Entries taken from a collection
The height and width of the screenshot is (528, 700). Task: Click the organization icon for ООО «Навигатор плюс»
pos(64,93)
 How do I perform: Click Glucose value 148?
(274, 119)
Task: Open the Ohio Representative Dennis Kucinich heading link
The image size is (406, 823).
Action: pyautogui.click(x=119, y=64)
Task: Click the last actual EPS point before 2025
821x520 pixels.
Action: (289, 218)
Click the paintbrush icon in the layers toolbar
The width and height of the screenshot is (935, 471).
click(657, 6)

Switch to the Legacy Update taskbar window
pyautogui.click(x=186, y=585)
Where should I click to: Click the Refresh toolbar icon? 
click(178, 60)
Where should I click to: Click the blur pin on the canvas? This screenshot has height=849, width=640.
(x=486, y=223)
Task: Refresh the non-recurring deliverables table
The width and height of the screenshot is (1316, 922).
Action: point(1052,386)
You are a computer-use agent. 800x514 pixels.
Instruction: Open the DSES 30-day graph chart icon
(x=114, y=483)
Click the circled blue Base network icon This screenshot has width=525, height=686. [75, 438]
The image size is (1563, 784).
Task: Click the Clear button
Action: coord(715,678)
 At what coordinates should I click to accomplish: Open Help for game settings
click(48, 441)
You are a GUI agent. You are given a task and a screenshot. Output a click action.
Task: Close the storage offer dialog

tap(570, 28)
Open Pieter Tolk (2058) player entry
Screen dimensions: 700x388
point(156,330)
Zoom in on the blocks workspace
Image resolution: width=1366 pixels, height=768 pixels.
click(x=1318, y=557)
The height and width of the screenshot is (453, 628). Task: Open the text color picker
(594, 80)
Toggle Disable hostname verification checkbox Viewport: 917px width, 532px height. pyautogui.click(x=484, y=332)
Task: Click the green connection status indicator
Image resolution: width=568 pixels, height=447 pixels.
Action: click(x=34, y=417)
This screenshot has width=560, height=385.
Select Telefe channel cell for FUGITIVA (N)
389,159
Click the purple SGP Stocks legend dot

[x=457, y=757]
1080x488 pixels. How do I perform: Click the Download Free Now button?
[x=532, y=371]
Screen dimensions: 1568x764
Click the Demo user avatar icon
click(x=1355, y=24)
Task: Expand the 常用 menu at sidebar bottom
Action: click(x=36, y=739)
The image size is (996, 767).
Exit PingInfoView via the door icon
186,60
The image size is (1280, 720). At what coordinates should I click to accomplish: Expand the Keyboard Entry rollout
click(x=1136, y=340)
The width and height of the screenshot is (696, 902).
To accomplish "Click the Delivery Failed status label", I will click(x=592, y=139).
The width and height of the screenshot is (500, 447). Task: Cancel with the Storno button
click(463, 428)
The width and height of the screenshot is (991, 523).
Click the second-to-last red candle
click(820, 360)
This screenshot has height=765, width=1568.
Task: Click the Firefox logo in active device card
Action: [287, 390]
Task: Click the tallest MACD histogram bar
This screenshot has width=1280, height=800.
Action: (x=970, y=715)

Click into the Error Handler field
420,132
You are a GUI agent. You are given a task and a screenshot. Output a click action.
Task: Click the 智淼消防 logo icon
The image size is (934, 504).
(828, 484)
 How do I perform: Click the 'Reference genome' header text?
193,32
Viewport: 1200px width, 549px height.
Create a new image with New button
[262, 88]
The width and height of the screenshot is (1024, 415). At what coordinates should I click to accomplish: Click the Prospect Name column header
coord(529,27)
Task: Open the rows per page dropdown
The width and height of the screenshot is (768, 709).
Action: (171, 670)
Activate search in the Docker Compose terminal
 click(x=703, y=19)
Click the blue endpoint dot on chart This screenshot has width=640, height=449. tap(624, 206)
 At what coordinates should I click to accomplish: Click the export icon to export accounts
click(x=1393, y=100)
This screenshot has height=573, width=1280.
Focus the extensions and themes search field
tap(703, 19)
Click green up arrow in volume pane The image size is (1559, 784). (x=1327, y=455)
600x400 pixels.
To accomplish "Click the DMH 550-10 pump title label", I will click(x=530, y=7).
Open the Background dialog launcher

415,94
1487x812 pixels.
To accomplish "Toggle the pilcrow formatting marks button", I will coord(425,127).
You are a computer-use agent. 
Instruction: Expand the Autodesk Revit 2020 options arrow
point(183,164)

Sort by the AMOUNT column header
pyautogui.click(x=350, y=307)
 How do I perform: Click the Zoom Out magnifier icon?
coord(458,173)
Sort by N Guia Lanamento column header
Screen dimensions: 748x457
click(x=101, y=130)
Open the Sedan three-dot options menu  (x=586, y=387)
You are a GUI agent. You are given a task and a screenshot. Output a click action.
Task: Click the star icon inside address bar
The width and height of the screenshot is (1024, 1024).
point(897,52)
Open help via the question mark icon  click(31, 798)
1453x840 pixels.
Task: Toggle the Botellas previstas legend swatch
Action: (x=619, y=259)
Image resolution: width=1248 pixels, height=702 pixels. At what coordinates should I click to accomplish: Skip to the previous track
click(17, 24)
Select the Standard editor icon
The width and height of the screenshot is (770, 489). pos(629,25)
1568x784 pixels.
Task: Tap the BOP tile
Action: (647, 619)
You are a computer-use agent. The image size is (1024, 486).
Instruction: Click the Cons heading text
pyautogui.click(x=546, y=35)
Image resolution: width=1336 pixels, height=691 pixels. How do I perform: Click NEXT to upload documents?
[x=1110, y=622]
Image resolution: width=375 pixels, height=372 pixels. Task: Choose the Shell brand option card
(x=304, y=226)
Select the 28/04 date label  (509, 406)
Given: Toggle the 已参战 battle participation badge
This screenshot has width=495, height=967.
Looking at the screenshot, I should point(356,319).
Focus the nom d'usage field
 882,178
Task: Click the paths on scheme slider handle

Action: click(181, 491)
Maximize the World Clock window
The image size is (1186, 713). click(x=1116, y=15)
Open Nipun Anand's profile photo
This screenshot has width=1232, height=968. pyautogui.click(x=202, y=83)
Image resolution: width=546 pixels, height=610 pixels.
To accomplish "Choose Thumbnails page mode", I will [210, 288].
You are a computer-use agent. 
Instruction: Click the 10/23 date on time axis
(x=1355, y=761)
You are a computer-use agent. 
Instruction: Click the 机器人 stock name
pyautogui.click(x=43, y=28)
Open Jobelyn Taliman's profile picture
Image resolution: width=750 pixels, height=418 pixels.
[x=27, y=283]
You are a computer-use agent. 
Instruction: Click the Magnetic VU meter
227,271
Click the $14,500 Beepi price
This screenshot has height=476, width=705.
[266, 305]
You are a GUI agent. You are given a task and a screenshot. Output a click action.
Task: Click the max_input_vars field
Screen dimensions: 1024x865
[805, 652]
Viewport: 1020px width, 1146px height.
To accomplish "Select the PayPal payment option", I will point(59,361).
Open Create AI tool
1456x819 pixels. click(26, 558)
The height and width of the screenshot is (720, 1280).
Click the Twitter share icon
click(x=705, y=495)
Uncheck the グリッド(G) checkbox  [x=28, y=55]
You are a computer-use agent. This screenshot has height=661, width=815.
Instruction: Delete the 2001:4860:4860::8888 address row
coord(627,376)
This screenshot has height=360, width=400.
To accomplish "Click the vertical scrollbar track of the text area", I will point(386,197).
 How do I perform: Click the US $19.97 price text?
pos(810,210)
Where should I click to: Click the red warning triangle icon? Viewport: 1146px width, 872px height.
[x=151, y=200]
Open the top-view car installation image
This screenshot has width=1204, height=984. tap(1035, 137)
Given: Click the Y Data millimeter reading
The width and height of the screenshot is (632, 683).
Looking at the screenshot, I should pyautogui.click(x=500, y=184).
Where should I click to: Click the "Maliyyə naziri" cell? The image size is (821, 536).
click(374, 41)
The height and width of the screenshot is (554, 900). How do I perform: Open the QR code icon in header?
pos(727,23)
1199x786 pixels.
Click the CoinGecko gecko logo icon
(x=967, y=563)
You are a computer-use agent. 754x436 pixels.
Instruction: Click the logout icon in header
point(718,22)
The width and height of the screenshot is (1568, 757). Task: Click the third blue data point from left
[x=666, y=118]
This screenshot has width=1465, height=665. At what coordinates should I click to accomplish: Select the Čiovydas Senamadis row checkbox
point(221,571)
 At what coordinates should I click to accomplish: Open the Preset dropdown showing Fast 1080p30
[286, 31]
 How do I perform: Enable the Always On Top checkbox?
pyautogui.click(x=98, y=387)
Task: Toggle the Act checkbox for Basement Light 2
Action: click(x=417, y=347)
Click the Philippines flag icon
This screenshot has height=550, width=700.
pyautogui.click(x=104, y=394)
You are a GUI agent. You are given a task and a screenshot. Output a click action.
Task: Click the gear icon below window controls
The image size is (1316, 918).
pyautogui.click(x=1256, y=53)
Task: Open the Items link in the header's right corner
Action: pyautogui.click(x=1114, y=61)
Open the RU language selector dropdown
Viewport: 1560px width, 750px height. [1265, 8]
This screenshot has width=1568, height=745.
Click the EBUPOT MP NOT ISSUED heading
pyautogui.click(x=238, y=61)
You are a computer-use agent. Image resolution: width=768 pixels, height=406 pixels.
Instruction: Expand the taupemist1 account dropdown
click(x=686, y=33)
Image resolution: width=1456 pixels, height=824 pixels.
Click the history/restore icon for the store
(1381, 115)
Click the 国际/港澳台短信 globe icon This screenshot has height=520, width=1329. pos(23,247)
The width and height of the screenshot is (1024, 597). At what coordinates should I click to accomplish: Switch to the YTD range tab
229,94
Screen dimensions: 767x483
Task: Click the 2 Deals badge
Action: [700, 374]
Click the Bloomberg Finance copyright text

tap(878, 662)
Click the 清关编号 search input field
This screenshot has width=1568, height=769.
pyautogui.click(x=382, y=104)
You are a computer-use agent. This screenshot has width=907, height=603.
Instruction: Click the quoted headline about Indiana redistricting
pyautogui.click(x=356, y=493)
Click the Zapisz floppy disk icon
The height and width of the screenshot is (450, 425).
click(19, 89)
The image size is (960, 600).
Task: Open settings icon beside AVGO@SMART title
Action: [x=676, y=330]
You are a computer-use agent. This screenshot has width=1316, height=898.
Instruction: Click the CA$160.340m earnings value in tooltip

- WORK ORDER
Could you set down exactly the lines above, from the one containing "The height and width of the screenshot is (450, 425)." through the last, including both and nothing else?

- RESPONSE TO THE EXERCISE
The height and width of the screenshot is (450, 425).
click(19, 89)
The image size is (960, 600).
Task: Open settings icon beside AVGO@SMART title
Action: [x=676, y=330]
You are a computer-use agent. This screenshot has width=1316, height=898.
Instruction: Click the CA$160.340m earnings value in tooltip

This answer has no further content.